“Any sign of instability around Prime Minister Keir Starmer or pressure on Chancellor Rachel Reeves immediately feeds into concerns about whether fiscal discipline could weaken,” he said. “If Labour suffers a heavy defeat and internal divisions intensify, gilt markets will start assigning a higher probability to looser fiscal policy, whether through increased spending, diluted rules, or political concessions.”

The UK enters this political flashpoint with limited room for manoeuvre. Public debt remains close to 100% of GDP, borrowing continues at elevated levels, and gilt issuance is expected to exceed £250 billion this fiscal year.

Attention is likely to centre on the long end of the yield curve, where maturities between 10 and 30 years are most exposed to concerns about supply and long-term fiscal sustainability. “The long end is where the damage showed up during the Liz Truss episode, and it is where it would show up again,” Green said. “Investors demand a higher term premium when confidence slips, and that drives yields sharply higher in those maturities.”

Sterling is also in focus. Green warned that any erosion of confidence linked to leadership uncertainty or fiscal loosening would likely weaken the pound, feeding imported inflation and reinforcing upward pressure on gilt yields. “Currency and bonds move together in these situations,” he said. “A weaker pound lifts inflation expectations, and that pushes gilt yields higher. It becomes a feedback loop that is difficult to contain once it starts.”

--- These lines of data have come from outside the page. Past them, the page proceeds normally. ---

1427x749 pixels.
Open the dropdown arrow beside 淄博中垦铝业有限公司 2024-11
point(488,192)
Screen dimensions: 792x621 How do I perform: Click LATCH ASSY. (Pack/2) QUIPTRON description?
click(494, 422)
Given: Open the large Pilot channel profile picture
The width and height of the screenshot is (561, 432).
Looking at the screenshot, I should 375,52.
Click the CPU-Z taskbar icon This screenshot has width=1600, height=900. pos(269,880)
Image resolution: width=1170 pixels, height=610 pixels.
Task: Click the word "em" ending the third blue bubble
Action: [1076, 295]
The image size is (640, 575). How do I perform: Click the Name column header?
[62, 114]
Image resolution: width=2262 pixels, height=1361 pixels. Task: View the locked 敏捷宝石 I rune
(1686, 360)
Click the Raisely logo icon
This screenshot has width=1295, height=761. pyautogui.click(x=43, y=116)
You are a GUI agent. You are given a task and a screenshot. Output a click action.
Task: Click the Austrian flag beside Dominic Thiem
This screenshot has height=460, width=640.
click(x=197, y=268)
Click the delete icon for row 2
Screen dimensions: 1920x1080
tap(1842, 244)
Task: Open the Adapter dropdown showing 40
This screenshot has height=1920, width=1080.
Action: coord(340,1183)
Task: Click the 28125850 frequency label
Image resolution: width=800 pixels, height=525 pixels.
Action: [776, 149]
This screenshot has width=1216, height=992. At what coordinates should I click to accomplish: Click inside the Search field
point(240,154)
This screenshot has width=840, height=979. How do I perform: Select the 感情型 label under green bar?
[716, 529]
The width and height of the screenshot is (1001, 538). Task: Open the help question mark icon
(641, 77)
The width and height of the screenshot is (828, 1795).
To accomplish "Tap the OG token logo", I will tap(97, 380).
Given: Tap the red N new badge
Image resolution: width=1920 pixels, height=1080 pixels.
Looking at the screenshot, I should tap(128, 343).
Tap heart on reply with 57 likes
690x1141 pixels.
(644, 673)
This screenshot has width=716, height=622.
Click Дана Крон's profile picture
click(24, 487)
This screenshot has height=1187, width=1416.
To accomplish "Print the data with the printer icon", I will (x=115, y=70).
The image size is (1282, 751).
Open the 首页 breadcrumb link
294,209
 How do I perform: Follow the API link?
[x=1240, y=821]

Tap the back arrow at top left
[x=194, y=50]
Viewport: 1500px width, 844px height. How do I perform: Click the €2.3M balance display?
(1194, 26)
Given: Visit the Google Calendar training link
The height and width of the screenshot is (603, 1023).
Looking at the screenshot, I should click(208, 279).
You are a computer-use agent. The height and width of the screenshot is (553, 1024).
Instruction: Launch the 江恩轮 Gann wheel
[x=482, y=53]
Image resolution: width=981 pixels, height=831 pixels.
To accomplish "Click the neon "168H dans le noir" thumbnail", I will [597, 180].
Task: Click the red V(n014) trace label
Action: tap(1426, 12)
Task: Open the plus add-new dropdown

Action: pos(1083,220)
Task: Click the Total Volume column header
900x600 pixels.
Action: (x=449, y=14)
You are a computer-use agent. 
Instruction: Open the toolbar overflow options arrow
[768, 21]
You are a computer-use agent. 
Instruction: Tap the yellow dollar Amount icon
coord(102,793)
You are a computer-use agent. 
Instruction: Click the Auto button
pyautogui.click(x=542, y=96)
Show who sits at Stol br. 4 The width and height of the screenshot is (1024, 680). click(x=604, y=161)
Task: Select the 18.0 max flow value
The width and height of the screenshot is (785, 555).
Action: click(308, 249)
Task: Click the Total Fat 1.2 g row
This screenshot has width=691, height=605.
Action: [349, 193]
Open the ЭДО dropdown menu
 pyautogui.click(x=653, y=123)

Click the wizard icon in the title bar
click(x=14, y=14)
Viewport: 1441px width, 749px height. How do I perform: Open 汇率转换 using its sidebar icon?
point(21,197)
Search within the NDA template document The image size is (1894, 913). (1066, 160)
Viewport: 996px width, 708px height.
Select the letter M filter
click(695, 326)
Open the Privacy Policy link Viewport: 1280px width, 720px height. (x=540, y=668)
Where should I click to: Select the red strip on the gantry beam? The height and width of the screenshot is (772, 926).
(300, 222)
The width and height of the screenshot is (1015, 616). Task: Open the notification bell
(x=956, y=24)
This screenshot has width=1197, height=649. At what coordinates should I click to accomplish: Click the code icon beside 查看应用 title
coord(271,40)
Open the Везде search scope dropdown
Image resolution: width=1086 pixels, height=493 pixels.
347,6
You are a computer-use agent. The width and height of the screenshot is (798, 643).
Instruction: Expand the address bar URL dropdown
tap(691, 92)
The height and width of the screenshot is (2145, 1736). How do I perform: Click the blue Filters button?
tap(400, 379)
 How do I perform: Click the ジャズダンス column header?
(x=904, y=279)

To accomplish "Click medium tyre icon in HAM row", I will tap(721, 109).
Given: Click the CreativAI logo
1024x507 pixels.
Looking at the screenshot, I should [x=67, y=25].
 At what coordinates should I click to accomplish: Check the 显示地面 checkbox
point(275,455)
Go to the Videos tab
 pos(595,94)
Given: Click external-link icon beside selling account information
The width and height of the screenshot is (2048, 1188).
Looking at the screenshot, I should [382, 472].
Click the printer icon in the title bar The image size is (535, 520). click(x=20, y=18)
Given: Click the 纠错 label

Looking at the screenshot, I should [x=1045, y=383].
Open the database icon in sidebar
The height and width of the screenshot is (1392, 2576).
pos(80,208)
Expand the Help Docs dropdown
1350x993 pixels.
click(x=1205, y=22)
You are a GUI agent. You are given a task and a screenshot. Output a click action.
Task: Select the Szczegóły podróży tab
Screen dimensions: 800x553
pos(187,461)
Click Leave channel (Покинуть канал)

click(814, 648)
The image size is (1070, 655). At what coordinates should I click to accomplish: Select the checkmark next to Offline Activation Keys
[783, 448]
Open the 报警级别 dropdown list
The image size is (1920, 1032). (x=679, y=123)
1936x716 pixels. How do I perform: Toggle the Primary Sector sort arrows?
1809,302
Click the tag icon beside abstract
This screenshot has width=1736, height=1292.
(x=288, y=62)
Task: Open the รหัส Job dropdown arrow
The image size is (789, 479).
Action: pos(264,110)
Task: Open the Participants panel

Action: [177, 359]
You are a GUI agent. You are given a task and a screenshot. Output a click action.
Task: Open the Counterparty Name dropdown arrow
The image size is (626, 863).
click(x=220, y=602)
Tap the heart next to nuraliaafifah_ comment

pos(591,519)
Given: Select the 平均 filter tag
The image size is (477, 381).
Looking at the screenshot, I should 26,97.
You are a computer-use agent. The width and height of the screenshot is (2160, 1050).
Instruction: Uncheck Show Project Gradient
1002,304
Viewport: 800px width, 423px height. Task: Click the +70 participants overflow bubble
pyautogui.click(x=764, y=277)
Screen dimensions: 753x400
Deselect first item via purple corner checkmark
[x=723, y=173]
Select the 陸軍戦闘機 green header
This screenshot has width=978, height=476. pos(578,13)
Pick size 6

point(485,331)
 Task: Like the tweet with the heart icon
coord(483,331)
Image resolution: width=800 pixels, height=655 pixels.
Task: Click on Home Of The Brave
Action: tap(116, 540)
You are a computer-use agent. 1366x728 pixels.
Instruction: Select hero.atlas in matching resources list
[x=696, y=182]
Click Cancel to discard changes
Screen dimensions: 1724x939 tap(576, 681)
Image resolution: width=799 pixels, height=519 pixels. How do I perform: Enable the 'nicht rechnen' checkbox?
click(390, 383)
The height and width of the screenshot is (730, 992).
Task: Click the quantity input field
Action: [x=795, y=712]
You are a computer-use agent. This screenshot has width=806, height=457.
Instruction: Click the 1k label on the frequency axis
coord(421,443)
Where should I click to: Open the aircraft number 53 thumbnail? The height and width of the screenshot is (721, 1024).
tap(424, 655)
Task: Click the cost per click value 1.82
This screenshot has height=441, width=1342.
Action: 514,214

“The combination of a potentially massive electoral setback, an organised push against Starmer, and questions over how firmly Reeves can hold the fiscal line creates a clear risk signal for UK bond markets. If those pressures build after the vote, gilt investors will move quickly, pricing in higher borrowing, demanding greater compensation for risk, and pushing yields higher in a way the UK can ill afford.”